• TASK DETAILS:
When you reach the line containing "Viewport: 684px width, 761px height.", include it and stop; until then, return each line of the material exactly, starting with the first.

SUPPLIED RECORDS: Begin

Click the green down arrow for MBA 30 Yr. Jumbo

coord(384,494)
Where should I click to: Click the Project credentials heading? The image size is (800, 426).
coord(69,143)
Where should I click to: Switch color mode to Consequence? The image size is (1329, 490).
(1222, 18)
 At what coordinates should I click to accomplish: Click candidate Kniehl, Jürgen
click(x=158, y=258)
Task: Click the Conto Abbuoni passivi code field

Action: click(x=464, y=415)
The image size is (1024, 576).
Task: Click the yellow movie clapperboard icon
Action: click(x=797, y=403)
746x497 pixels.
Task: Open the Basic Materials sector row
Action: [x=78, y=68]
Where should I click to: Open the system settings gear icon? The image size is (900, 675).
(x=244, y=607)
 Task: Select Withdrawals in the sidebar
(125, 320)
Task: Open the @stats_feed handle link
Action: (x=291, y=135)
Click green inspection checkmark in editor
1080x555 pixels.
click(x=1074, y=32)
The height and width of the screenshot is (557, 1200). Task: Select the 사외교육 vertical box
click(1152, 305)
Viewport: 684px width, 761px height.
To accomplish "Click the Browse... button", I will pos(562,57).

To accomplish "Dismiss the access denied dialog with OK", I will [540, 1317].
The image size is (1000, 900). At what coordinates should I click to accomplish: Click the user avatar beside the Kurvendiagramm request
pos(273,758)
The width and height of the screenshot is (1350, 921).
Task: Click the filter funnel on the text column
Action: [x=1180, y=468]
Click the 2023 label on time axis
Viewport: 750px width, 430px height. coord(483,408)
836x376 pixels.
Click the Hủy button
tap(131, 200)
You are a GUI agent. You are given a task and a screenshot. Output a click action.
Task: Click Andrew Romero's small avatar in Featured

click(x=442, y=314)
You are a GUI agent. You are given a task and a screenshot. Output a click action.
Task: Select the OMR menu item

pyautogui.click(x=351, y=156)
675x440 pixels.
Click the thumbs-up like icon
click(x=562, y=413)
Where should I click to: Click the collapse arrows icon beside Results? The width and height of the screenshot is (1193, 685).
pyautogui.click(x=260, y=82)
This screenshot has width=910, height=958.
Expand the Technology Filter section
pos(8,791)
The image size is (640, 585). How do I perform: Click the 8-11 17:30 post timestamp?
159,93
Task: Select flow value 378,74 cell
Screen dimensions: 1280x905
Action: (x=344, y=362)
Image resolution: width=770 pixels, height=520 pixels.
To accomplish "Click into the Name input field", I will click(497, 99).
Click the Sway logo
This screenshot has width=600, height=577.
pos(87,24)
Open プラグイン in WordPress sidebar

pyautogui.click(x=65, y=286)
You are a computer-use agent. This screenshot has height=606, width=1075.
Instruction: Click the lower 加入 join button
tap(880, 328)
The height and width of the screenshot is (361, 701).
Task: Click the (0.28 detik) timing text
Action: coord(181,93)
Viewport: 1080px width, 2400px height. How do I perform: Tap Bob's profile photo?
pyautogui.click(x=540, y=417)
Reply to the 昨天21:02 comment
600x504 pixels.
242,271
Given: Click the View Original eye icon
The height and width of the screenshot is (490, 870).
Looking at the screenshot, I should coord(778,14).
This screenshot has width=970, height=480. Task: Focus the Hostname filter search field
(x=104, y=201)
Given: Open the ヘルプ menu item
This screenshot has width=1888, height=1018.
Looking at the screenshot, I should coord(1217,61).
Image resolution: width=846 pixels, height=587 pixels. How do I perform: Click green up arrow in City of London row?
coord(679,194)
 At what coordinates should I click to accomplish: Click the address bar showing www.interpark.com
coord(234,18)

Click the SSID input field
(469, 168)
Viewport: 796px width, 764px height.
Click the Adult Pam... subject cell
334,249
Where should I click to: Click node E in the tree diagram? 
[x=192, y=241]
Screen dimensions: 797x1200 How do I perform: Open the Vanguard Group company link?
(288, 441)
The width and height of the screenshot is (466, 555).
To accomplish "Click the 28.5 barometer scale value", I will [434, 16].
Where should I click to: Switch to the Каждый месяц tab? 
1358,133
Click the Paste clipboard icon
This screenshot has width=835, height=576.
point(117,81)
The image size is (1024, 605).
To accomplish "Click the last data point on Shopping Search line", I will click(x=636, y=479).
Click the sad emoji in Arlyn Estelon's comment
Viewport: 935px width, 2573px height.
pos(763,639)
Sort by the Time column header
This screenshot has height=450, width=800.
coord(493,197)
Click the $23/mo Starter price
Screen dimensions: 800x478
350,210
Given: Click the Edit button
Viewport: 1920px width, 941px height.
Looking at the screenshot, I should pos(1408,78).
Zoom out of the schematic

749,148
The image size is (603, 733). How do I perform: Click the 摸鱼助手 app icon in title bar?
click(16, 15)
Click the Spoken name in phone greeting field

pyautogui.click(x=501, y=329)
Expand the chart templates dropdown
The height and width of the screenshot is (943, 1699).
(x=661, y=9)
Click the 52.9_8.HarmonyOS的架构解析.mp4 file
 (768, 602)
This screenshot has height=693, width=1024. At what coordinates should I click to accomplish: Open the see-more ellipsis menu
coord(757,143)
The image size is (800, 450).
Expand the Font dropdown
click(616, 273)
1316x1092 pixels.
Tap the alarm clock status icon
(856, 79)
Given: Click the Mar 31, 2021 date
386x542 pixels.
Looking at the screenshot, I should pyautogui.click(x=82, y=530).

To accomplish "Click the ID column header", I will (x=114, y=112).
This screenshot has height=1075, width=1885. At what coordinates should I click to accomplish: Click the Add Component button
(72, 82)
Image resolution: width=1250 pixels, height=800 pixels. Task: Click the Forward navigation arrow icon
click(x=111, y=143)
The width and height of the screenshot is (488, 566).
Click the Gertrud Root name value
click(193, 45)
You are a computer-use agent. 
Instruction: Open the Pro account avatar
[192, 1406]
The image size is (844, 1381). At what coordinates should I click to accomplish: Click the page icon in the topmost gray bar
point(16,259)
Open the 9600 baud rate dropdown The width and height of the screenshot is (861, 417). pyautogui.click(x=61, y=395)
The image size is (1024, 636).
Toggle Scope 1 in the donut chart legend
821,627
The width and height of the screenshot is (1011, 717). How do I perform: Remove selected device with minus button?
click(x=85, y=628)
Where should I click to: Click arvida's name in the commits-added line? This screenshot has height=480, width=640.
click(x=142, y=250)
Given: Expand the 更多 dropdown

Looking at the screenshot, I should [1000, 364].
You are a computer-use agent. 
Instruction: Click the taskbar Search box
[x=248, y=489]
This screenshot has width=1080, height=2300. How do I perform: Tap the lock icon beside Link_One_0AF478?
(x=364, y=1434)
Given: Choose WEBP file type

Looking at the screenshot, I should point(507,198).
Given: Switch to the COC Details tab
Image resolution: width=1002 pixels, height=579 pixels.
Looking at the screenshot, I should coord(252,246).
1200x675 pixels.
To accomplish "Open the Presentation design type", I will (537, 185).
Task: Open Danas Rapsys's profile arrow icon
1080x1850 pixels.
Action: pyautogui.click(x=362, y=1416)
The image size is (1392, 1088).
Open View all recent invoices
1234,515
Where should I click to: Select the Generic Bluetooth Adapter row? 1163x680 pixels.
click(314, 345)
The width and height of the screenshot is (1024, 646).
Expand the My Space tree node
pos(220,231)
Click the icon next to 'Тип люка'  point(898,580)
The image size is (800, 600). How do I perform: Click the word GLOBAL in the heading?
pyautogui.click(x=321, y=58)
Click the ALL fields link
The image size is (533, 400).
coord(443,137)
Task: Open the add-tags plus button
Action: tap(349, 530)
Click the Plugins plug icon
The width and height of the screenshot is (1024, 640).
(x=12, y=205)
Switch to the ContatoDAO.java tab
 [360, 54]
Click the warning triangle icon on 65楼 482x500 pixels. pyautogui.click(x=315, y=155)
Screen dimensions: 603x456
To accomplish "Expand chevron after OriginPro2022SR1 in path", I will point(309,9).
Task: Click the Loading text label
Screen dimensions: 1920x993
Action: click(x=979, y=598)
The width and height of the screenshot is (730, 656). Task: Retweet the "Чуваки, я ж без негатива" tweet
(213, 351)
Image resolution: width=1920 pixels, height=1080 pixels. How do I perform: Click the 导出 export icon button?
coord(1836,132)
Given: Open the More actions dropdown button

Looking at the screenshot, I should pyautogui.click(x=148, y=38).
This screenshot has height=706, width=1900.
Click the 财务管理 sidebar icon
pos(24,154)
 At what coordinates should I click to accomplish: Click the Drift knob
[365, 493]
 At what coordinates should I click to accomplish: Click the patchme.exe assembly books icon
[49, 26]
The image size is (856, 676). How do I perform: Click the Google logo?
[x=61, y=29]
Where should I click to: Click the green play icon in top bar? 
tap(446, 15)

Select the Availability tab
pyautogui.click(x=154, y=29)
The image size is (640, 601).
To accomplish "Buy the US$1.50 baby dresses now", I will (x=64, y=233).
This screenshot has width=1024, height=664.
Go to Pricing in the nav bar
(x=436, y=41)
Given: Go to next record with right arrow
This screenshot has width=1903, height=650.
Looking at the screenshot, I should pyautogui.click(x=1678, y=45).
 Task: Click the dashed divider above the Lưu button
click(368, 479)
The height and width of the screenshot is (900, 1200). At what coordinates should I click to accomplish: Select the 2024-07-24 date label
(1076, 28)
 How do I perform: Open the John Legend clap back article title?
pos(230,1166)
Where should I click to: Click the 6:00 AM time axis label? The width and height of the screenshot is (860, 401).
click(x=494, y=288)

SUPPLIED RECORDS: End

• YOUR SOLUTION:
Click the green down arrow for MBA 30 Yr. Jumbo

coord(384,494)
Where should I click to: Click the Project credentials heading? The image size is (800, 426).
coord(69,143)
Where should I click to: Switch color mode to Consequence? The image size is (1329, 490).
(1222, 18)
 At what coordinates should I click to accomplish: Click candidate Kniehl, Jürgen
click(x=158, y=258)
Task: Click the Conto Abbuoni passivi code field

Action: click(x=464, y=415)
The image size is (1024, 576).
Task: Click the yellow movie clapperboard icon
Action: click(x=797, y=403)
746x497 pixels.
Task: Open the Basic Materials sector row
Action: [x=78, y=68]
Where should I click to: Open the system settings gear icon? The image size is (900, 675).
(x=244, y=607)
 Task: Select Withdrawals in the sidebar
(125, 320)
Task: Open the @stats_feed handle link
Action: (x=291, y=135)
Click green inspection checkmark in editor
1080x555 pixels.
click(x=1074, y=32)
The height and width of the screenshot is (557, 1200). Task: Select the 사외교육 vertical box
click(1152, 305)
Viewport: 684px width, 761px height.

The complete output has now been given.